Lei è anche docente a contratto di Filologia Romanza all’Orientale di Napoli. Come vive questa situazione a livello personale? Che cosa significa per lei l’impegno all’interno del sindacato?
«Personalmente la vivo malissimo. Quello che faccio ha un senso politico, ma anche uno personale. Ho scelto di lavorare all’università perché quella realtà mi dava qualcosa in più. Probabilmente la precarietà mi ha privato di questo entusiasmo. Continuo a lavorare ma non riesco più a trovare quella trascendenza che cercavo prima. Paradossalmente la sensazione che cercavo nell’università l’ho trovata con la militanza nel sindacato, cercando di fare qualcosa anche per gli altri».

Quindi non basta soltanto la passione quando si è in una condizione di precarietà. Che cosa vuol dire oggi fare parte del sindacato per un lavoratore precario dell’università e della ricerca?

«Non è facile perché significa combattere all’interno del sindacato che non sempre ti riconosce, e combattere anche fuori pagando a volte colpe soltanto perché ne fai parte. Però per i precari che al momento hanno bisogno più degli altri della tutela lavorativa, il sindacato è l’unica risposta possibile».

Com’è il rapporto tra il Coordinamento Nazionale Precari dell’Università e il movimento studentesco, in particolare con l’Onda?
«Durante la mobilitazione contro le riforma Moratti il fronte impegnato nella contestazione aveva visto i precari poco presenti. Questa volta però abbiamo scelto di schierarci nettamente a favore del movimento studentesco, in particolare con l’Onda, scelta per cui inizialmente il sindacato non ha avuto pareri favorevoli. La stessa assemblea di Roma del 20 dicembre scorso, partecipatissima con gente da tutta Italia, è stata voluta in sinergia da entrambi i movimenti».

Attività da svolgere
Cita dall'intervista sul precariato universitario il passo che inizia con le parole "Quindi non basta" e si chiude dopo "particolare con l’Onda?".

[Voci archiviate]

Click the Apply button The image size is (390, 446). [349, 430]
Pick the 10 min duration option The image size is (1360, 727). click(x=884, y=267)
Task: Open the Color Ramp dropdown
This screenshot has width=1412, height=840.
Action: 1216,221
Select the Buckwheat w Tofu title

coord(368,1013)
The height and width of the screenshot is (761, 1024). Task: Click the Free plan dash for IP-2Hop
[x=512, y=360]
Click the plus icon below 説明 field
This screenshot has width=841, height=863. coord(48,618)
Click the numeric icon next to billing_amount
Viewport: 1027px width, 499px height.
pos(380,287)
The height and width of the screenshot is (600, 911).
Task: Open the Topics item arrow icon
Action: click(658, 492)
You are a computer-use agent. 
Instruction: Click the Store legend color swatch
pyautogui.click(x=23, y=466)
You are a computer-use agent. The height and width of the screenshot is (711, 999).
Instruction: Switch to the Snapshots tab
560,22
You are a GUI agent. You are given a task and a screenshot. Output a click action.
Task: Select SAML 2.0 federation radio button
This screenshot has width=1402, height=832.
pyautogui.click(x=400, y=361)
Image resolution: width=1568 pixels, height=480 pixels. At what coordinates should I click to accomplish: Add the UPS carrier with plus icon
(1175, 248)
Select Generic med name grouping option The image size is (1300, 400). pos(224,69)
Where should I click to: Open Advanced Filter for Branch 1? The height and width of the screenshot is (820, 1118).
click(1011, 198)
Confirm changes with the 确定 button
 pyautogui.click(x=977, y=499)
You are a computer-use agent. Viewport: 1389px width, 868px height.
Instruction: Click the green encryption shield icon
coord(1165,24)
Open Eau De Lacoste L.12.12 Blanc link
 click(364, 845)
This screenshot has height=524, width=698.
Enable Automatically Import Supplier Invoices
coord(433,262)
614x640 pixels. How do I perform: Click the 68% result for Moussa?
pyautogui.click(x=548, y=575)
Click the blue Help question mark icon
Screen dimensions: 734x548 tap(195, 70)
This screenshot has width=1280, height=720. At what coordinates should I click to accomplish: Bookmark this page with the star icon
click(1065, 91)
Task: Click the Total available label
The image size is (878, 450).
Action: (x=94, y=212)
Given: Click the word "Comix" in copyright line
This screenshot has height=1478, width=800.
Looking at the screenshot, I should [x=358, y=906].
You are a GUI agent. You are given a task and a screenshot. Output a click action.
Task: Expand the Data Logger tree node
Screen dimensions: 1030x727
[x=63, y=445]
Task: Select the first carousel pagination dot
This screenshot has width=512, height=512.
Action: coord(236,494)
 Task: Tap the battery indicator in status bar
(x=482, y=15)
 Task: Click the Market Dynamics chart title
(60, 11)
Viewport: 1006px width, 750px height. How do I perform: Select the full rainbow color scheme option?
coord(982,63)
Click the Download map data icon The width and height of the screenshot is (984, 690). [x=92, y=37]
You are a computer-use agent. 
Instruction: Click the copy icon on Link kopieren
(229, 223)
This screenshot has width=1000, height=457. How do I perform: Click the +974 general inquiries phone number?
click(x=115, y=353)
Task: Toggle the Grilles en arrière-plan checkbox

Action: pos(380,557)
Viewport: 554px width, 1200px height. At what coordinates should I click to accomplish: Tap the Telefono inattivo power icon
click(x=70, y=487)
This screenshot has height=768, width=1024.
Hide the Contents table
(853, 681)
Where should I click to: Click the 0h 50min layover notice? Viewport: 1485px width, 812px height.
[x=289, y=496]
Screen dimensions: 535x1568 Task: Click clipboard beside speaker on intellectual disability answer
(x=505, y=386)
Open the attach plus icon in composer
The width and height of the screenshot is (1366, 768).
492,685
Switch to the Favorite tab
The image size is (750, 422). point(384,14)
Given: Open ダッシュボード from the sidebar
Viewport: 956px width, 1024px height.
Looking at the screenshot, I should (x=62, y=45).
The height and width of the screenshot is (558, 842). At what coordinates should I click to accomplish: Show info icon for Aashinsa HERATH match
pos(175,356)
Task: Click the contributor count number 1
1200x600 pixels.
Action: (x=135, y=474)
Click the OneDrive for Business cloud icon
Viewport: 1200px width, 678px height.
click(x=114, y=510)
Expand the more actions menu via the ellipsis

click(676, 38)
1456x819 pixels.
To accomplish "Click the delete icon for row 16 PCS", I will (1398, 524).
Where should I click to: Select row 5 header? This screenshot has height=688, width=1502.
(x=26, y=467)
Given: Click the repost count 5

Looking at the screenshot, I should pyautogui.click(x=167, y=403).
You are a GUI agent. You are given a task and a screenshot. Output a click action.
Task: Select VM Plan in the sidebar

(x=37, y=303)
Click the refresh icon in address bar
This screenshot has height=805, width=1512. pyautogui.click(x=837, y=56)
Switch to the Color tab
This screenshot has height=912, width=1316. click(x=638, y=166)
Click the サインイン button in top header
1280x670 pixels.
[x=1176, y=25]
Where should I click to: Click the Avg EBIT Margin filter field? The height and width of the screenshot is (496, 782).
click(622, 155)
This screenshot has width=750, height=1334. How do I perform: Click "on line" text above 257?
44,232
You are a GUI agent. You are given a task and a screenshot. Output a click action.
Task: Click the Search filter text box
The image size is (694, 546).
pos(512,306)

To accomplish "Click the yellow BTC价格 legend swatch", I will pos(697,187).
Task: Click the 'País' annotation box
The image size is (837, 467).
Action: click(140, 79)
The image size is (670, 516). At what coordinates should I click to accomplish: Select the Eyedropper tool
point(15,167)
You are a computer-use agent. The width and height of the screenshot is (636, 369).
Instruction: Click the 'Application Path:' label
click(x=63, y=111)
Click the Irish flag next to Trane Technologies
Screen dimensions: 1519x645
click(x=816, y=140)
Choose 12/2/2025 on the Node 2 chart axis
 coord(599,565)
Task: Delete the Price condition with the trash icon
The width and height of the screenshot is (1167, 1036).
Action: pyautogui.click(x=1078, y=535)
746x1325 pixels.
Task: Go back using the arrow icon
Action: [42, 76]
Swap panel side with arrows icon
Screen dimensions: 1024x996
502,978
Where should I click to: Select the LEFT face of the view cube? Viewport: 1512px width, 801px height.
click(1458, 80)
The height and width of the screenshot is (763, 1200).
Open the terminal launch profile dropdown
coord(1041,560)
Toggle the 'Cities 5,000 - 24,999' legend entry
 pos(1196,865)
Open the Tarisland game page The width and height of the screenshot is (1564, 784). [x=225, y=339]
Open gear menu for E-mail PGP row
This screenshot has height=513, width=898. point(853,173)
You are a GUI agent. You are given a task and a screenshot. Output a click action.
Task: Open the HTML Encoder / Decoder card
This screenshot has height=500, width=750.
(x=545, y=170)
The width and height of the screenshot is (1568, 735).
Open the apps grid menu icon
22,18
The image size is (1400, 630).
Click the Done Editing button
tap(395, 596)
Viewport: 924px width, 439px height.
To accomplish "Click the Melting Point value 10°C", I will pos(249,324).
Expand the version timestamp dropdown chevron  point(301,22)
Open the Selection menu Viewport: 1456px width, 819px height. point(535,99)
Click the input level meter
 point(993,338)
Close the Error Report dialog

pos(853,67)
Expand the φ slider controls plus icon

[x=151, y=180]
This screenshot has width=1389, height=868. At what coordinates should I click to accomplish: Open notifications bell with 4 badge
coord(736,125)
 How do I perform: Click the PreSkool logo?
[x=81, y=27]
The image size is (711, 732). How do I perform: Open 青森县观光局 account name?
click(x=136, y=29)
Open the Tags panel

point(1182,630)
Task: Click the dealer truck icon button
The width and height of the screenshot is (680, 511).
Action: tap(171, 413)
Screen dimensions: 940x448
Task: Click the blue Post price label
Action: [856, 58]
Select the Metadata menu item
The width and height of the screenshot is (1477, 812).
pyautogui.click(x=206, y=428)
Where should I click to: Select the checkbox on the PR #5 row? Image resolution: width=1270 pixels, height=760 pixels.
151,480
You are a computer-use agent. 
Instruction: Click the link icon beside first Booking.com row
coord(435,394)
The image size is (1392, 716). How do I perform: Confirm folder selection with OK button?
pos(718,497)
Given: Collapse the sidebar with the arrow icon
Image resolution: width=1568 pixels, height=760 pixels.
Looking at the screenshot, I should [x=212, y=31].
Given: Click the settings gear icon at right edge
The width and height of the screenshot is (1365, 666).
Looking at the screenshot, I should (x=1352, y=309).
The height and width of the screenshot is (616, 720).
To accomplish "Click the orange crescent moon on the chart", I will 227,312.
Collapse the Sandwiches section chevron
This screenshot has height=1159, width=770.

La soluzione
Quindi non basta soltanto la passione quando si è in una condizione di precarietà. Che cosa vuol dire oggi fare parte del sindacato per un lavoratore precario dell’università e della ricerca?

«Non è facile perché significa combattere all’interno del sindacato che non sempre ti riconosce, e combattere anche fuori pagando a volte colpe soltanto perché ne fai parte. Però per i precari che al momento hanno bisogno più degli altri della tutela lavorativa, il sindacato è l’unica risposta possibile».

Com’è il rapporto tra il Coordinamento Nazionale Precari dell’Università e il movimento studentesco, in particolare con l’Onda?